Our Docs Teach – How Lucky Can I Be?

Our Docs Teach! Physician Appreciation Week

How Lucky Can I Be?
By Ian Burns

Dr. Sarah O’Connell has lived a bit of a nomadic existence. But now she says the Southern Georgian Bay area feels more like home than anywhere she has ever lived.

Sarah and Eamonn

O’Connell began practicing family medicine full-time at Penetanguishene’s Baysisde Medical Centre, after taking over the practice of Dr. Louis Nel as of April 1.

But she has been in North Simcoe for a bit longer than that, providing maternity leave coverage for Bayside’s Dr.Wendy Davie last summer and fall.

O’Connell was born in Canada, but spent much of her early life abroad,moving to England at age five and Northern Ireland when she was ten.

“My parents were entertainers,” she said.“Then they got divorced and my mother married a man from Northern Ireland so we moved there.”

But she eventually returned to Canada, and completed her undergraduate education at Dalhousie University in Halifax and her medical degree at Memorial University in St.
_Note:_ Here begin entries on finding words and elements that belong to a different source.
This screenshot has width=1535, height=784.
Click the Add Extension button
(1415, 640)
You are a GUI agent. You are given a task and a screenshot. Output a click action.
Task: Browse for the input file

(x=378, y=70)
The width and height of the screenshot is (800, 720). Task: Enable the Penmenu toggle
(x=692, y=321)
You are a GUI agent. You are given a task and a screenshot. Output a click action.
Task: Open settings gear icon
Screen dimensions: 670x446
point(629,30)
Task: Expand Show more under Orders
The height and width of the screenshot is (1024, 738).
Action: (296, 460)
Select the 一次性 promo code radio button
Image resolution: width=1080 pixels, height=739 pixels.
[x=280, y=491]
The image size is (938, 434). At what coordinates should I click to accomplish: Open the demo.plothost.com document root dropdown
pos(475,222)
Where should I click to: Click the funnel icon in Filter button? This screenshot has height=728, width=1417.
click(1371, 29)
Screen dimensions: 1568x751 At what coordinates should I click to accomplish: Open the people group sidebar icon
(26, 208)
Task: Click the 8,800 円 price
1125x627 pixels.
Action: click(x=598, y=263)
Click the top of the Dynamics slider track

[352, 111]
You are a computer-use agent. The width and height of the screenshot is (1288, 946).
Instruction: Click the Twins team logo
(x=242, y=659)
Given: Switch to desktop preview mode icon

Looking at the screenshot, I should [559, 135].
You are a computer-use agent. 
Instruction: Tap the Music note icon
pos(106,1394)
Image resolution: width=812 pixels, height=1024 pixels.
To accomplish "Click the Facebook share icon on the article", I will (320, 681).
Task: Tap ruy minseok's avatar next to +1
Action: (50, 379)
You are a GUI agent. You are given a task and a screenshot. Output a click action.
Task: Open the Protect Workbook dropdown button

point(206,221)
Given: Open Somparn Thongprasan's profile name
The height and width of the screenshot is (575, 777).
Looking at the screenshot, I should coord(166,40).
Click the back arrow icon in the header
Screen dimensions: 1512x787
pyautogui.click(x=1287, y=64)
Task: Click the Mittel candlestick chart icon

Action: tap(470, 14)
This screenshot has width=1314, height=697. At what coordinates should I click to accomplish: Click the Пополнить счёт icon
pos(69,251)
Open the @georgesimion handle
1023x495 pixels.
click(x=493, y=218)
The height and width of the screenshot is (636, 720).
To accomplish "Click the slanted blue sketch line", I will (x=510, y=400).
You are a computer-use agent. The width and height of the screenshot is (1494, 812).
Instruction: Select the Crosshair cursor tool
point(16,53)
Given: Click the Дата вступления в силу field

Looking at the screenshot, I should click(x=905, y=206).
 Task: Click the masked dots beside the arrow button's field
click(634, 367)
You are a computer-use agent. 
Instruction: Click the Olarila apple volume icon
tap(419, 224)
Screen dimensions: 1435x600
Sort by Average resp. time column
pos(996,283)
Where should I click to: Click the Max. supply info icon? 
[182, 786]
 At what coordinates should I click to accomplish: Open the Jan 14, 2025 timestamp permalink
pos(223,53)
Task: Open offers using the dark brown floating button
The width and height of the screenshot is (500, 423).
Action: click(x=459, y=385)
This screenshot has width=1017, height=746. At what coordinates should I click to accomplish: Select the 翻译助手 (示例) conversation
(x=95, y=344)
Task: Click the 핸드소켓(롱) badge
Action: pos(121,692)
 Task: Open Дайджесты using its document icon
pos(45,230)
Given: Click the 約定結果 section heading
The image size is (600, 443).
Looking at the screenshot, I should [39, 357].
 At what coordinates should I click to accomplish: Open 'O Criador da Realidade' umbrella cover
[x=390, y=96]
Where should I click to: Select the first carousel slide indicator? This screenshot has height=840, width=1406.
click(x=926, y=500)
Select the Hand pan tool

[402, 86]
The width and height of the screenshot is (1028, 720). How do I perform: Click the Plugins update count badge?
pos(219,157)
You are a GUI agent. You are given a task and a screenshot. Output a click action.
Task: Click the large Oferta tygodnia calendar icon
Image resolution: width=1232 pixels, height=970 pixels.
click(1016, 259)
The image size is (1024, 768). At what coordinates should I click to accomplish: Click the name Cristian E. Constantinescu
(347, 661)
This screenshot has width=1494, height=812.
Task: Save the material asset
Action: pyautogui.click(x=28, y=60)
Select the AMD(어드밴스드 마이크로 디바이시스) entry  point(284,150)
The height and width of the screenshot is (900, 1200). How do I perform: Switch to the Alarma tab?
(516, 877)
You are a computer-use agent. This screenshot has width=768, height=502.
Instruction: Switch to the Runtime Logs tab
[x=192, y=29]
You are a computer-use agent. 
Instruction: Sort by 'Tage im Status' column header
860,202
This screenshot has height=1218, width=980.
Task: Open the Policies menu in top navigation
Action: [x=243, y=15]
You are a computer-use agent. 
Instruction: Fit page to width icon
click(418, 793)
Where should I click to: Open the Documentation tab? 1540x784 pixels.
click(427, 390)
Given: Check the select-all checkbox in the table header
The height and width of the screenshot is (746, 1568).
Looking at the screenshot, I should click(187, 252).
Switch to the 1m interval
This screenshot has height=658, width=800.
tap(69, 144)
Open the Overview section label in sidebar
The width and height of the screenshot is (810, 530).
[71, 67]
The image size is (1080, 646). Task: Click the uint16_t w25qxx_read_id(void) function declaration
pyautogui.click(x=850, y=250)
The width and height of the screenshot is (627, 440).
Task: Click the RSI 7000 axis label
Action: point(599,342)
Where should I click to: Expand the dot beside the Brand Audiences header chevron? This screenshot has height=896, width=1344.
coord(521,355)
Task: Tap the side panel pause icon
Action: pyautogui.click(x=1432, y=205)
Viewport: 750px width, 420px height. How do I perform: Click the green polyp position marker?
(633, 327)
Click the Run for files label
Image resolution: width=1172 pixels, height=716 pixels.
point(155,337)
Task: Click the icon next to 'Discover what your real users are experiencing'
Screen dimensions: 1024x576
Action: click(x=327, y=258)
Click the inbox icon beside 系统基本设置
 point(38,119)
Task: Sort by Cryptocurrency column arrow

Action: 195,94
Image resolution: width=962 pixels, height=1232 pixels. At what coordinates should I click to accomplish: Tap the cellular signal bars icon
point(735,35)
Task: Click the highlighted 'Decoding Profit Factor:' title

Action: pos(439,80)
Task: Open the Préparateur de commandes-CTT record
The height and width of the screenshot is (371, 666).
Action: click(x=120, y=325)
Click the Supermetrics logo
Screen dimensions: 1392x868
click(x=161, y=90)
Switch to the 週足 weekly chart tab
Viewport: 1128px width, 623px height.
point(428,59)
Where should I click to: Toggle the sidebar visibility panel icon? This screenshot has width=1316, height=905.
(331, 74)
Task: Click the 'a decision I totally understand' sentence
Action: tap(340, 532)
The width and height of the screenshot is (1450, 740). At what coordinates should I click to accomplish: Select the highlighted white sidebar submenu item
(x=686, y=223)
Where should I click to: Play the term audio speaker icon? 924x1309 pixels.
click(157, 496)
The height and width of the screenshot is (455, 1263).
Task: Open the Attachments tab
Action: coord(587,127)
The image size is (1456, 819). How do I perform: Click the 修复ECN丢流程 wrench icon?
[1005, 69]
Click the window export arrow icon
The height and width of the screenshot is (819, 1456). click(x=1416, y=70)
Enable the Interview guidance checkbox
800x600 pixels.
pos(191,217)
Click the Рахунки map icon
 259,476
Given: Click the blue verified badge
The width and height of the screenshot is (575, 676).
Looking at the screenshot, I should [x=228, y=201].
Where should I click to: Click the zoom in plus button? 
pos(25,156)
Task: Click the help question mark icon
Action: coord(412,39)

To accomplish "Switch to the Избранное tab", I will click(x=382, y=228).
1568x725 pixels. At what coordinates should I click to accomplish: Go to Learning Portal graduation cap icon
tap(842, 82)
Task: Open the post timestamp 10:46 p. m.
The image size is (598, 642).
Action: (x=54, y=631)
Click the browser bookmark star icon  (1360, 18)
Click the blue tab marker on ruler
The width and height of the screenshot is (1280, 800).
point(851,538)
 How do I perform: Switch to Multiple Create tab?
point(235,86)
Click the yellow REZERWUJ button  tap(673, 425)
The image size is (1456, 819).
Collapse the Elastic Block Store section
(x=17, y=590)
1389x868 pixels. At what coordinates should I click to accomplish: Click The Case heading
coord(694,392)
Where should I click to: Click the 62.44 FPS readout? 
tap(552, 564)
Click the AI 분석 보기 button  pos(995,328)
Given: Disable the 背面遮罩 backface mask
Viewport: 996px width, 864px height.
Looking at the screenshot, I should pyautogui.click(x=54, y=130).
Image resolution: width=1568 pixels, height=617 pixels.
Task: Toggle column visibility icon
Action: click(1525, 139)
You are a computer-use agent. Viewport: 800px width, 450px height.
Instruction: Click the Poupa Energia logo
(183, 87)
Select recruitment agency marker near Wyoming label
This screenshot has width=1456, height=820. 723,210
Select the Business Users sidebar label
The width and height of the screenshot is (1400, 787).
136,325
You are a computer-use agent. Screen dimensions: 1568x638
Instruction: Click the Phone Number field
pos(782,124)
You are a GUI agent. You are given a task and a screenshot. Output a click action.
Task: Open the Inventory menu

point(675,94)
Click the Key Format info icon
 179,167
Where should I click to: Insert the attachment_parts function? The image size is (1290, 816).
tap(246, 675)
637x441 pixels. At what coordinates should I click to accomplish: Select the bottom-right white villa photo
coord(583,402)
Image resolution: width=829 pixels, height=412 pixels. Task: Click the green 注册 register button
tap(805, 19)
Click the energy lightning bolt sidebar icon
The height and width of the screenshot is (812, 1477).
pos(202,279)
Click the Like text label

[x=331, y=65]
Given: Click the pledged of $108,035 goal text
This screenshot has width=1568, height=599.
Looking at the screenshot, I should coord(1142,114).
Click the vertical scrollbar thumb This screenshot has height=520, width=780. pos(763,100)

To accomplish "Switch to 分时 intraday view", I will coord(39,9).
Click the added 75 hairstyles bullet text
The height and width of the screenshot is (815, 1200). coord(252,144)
John’s, Newfoundland.

After moving to Kingston,ON to complete her family medicine training at Queen’s University she met her husband,Eamonn O’Connell.

“The joke was if he wanted me to stay in Ontario he had to get me near water in a small town,” she said.

O’Connell and her husband-to-be came to Midland/Penetanguishene in February 2015, on what she calls “a whim” through HealthForceOntario.

“I told them what I was looking for and they said the Midland area would be a perfect fit,” she said.“We booked a trip to come up here and the rest is history.”

O’Connell said both she and Eamonn, who she married on Valentine’s Day this year, have really felt welcomed in their new community.

“Everyone here is so friendly and you have everything you need close by,” she said. “Plus it felt like instant family here at Bayside.”

O’Connell was happy to assume Dr. Nel’s patients when he asked her to take over his practice, saying it means his patients won’t be orphaned.

“I was thinking of setting up my own practice but this was much easier,” she said.“It’s always ideal when you can take over from someone.”

Her husband, Eamonn, is a filmmaker who has also started to plant roots here. O’Connell said much of his work can be done from home, which is a four-season cottage on the water in Penetanguishene that the couple has been working on.

“I pinch myself every day,” she said.“Is this my life? How lucky can I be?”